*** Source information Section Begins ***

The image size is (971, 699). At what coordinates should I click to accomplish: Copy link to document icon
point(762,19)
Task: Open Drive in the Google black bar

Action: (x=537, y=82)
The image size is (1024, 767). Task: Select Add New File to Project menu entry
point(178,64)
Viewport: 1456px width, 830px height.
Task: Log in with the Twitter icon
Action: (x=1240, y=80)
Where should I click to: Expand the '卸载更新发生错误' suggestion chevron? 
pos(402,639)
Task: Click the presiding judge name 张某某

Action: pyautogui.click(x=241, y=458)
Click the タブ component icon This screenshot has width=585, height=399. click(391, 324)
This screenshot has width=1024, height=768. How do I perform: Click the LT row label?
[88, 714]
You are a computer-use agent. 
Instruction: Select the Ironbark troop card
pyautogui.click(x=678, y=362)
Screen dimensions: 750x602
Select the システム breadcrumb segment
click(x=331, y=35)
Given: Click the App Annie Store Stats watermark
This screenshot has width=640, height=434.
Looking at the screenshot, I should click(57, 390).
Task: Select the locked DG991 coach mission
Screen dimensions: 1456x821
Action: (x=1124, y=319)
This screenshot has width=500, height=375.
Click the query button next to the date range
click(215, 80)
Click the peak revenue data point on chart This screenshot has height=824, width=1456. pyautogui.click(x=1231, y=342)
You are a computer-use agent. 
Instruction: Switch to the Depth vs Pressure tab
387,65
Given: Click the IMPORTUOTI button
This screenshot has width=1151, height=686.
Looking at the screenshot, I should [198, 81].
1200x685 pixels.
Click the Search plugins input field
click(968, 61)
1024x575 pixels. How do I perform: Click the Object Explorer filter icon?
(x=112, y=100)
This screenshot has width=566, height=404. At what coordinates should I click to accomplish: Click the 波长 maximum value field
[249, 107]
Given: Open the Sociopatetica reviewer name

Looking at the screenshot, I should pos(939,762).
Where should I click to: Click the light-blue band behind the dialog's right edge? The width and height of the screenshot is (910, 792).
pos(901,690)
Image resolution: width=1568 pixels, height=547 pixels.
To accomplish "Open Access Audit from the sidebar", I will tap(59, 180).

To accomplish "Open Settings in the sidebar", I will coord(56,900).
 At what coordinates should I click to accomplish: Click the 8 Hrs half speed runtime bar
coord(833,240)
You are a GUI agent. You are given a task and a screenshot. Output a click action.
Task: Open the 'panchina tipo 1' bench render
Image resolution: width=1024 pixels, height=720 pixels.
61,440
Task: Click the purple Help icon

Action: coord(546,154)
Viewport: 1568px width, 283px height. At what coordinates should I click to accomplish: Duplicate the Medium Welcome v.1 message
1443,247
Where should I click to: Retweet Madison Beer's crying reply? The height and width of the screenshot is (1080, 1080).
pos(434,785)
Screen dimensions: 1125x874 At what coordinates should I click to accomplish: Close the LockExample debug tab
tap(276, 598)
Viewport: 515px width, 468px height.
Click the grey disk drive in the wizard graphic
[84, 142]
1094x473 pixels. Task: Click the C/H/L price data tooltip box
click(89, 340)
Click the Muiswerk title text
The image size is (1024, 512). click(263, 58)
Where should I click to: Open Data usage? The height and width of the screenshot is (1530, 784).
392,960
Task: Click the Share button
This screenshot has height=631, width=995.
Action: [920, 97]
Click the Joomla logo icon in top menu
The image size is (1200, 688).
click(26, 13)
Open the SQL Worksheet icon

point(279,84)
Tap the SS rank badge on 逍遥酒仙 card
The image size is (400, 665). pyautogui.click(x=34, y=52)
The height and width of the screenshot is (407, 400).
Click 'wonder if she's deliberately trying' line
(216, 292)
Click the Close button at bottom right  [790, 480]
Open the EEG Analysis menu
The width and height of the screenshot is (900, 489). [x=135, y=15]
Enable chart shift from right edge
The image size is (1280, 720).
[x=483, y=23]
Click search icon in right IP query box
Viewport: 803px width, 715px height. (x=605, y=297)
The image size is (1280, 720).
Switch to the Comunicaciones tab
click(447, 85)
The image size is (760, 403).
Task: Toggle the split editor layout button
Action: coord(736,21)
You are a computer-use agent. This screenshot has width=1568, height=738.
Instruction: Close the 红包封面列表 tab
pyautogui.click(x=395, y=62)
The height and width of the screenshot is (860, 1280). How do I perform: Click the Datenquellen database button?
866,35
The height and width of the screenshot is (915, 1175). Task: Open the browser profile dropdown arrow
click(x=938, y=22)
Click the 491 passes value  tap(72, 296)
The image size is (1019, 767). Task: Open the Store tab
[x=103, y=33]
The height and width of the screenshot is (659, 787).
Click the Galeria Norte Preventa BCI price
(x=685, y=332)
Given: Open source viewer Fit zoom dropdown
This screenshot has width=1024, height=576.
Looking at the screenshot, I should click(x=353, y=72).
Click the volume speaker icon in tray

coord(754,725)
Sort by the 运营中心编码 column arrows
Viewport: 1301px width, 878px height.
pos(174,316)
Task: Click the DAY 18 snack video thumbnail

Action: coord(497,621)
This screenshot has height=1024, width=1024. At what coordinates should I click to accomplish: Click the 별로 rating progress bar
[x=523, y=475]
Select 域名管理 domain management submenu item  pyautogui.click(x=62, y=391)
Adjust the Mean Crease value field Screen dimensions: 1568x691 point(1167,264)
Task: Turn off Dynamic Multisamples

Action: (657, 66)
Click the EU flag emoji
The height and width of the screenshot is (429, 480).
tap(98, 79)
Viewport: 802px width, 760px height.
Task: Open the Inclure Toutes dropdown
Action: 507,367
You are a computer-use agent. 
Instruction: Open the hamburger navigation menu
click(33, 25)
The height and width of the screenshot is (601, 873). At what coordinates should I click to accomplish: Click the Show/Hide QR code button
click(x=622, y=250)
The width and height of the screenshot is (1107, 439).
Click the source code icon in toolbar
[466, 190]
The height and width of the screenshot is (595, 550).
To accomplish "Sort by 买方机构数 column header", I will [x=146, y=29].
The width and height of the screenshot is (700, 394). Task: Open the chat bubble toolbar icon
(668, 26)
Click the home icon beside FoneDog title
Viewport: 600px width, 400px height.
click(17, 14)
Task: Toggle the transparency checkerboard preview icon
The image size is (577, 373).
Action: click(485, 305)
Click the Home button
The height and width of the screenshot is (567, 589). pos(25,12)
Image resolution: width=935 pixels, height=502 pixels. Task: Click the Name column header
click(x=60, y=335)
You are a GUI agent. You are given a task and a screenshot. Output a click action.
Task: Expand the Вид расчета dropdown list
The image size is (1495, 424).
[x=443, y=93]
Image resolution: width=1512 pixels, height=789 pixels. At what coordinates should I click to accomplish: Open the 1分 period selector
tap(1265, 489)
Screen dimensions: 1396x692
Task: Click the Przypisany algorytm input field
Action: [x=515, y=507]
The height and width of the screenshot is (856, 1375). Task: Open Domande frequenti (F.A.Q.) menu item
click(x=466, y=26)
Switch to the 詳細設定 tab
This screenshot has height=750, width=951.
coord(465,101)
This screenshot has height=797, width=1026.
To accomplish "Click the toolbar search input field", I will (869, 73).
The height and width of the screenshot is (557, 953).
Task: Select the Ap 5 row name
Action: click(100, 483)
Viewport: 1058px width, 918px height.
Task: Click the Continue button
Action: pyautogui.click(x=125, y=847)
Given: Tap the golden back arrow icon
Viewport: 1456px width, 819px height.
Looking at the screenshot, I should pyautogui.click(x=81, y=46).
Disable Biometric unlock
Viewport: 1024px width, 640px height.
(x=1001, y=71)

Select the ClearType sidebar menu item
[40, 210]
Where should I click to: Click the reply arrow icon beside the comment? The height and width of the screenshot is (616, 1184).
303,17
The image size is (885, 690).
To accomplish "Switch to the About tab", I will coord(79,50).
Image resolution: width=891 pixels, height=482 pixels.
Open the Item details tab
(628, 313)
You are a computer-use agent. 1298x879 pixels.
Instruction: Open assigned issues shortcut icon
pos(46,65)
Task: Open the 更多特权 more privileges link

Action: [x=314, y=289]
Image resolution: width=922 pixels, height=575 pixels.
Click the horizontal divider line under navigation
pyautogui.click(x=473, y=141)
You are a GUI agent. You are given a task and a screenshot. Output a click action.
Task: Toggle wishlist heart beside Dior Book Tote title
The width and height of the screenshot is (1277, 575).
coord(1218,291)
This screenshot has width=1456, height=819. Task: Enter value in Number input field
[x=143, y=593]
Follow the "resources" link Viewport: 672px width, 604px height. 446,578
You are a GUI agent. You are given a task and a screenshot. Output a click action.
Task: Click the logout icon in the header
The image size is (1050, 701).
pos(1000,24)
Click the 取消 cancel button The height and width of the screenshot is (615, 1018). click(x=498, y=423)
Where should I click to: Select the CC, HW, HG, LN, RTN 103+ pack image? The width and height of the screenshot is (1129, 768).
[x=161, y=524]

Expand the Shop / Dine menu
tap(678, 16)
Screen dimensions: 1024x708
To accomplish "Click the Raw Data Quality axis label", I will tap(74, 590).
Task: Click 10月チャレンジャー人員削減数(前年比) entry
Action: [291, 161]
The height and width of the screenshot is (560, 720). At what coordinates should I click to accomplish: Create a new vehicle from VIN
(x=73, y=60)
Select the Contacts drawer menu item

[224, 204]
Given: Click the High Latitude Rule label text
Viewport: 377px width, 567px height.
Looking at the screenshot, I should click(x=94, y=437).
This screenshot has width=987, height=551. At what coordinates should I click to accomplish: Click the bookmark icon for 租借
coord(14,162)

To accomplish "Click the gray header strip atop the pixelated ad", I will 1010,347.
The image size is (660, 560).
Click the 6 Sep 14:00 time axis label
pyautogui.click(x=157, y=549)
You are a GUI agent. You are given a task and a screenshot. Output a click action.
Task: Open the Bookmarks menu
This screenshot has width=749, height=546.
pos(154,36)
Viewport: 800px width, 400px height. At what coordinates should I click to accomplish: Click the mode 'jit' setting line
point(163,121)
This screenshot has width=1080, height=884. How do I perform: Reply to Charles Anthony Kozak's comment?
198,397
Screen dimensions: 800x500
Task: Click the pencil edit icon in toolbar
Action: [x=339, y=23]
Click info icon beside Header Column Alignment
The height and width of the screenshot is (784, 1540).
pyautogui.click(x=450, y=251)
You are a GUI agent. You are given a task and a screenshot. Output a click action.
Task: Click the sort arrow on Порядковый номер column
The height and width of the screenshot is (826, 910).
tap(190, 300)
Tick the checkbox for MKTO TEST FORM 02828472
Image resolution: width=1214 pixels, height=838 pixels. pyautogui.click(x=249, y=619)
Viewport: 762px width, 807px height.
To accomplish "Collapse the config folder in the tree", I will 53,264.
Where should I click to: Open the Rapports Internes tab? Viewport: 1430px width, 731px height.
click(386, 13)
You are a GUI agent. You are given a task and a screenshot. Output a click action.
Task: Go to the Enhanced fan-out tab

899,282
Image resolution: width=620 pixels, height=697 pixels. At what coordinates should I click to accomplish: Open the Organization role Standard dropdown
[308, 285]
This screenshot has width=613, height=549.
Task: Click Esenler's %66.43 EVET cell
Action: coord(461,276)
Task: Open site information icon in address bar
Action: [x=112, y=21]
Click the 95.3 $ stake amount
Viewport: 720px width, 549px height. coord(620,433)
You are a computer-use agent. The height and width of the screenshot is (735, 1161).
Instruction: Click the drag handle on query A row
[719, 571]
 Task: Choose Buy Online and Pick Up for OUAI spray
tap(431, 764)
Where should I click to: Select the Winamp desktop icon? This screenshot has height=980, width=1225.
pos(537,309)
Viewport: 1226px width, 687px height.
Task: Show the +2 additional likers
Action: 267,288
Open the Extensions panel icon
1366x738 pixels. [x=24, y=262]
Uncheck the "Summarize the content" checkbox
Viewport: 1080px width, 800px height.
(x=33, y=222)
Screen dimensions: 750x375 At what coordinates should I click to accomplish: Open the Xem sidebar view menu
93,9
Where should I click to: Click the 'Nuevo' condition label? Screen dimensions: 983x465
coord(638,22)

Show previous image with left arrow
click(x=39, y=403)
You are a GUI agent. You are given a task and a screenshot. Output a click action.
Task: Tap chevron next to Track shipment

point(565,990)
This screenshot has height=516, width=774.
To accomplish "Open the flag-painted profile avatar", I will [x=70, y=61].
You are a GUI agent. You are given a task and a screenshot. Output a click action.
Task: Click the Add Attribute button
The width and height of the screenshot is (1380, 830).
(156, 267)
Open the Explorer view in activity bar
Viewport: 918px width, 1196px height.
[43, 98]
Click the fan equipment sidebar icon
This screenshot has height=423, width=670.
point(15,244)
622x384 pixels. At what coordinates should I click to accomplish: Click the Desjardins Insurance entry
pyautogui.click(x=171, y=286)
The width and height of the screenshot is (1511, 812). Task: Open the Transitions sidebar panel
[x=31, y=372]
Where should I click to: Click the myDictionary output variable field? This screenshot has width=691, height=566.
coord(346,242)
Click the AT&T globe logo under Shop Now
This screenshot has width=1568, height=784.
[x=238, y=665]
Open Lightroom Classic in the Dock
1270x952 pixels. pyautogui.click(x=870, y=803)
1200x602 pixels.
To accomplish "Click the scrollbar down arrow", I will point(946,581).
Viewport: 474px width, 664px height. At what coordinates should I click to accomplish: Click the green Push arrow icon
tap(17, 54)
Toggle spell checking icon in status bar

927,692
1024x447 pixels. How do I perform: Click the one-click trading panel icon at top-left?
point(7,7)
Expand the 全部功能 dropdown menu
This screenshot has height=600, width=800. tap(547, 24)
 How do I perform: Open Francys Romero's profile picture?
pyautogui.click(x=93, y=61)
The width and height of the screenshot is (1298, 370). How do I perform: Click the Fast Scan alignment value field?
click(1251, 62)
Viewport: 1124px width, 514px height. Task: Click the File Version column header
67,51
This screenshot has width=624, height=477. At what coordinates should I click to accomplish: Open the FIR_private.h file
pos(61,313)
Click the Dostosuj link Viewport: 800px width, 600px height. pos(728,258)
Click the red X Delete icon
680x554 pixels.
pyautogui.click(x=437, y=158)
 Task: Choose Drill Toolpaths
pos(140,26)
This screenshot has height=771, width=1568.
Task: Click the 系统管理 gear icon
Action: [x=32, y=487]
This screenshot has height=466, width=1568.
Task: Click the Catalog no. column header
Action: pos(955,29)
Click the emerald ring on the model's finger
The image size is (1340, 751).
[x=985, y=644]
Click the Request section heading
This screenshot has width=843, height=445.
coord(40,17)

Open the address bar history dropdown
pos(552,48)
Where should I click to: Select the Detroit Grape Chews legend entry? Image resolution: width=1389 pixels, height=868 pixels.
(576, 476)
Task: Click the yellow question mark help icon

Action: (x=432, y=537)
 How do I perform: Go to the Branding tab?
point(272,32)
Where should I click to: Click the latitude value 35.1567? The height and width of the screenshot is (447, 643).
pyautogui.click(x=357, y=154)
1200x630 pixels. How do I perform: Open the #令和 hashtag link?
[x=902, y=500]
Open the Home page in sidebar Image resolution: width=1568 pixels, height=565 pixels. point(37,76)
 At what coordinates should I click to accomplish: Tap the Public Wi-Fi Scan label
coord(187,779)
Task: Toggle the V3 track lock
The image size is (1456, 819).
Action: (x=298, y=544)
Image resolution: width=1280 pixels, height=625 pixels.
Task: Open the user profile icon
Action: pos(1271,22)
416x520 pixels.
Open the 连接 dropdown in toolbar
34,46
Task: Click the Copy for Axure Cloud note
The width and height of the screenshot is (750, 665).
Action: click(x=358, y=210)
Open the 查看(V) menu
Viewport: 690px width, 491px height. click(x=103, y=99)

*** Source information Section Ends ***

=== Activity ===
Retype, exactly and in full, the lines above from the one containing "Task: Open Drive in the Google black bar" through the one containing "Given: Click the App".

=== Finished exercise ===
Task: Open Drive in the Google black bar

Action: (x=537, y=82)
The image size is (1024, 767). Task: Select Add New File to Project menu entry
point(178,64)
Viewport: 1456px width, 830px height.
Task: Log in with the Twitter icon
Action: (x=1240, y=80)
Where should I click to: Expand the '卸载更新发生错误' suggestion chevron? 
pos(402,639)
Task: Click the presiding judge name 张某某

Action: pyautogui.click(x=241, y=458)
Click the タブ component icon This screenshot has width=585, height=399. click(391, 324)
This screenshot has width=1024, height=768. How do I perform: Click the LT row label?
[88, 714]
You are a computer-use agent. 
Instruction: Select the Ironbark troop card
pyautogui.click(x=678, y=362)
Screen dimensions: 750x602
Select the システム breadcrumb segment
click(x=331, y=35)
Given: Click the App Annie Store Stats watermark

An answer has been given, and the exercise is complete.